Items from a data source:
== == ==

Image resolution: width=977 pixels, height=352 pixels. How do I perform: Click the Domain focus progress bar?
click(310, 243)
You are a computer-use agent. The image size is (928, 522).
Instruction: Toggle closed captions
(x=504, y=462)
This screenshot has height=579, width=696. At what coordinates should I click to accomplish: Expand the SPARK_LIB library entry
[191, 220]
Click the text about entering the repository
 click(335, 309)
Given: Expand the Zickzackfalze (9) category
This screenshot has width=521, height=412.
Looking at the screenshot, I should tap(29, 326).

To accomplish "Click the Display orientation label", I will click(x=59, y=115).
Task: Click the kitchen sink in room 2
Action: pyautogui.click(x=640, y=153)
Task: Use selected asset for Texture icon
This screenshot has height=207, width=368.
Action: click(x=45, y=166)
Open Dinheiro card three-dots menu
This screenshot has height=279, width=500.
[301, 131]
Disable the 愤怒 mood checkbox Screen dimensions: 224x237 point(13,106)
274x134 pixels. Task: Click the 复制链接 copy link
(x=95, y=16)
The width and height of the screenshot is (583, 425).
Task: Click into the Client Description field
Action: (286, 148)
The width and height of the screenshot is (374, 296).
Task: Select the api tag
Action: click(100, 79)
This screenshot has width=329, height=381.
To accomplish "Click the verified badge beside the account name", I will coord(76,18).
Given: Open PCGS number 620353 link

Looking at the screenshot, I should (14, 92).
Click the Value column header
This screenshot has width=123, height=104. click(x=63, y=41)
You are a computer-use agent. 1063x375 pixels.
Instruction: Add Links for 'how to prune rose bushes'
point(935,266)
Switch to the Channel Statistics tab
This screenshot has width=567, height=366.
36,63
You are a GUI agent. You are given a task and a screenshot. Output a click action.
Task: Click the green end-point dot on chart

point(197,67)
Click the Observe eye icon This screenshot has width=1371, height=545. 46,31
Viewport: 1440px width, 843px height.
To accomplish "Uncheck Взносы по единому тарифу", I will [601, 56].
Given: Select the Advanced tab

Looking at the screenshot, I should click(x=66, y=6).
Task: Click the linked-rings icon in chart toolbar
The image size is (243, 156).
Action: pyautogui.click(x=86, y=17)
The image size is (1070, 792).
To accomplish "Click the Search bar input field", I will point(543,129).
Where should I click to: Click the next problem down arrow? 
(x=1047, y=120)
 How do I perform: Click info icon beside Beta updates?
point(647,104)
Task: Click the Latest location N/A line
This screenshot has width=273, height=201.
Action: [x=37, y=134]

== == ==

What the task requires —
When a line in the data above contains the string "agent", copy that line.

Response for this exercise —
You are a computer-use agent. The image size is (928, 522).
You are a computer-use agent. 1063x375 pixels.
You are a GUI agent. You are given a task and a screenshot. Output a click action.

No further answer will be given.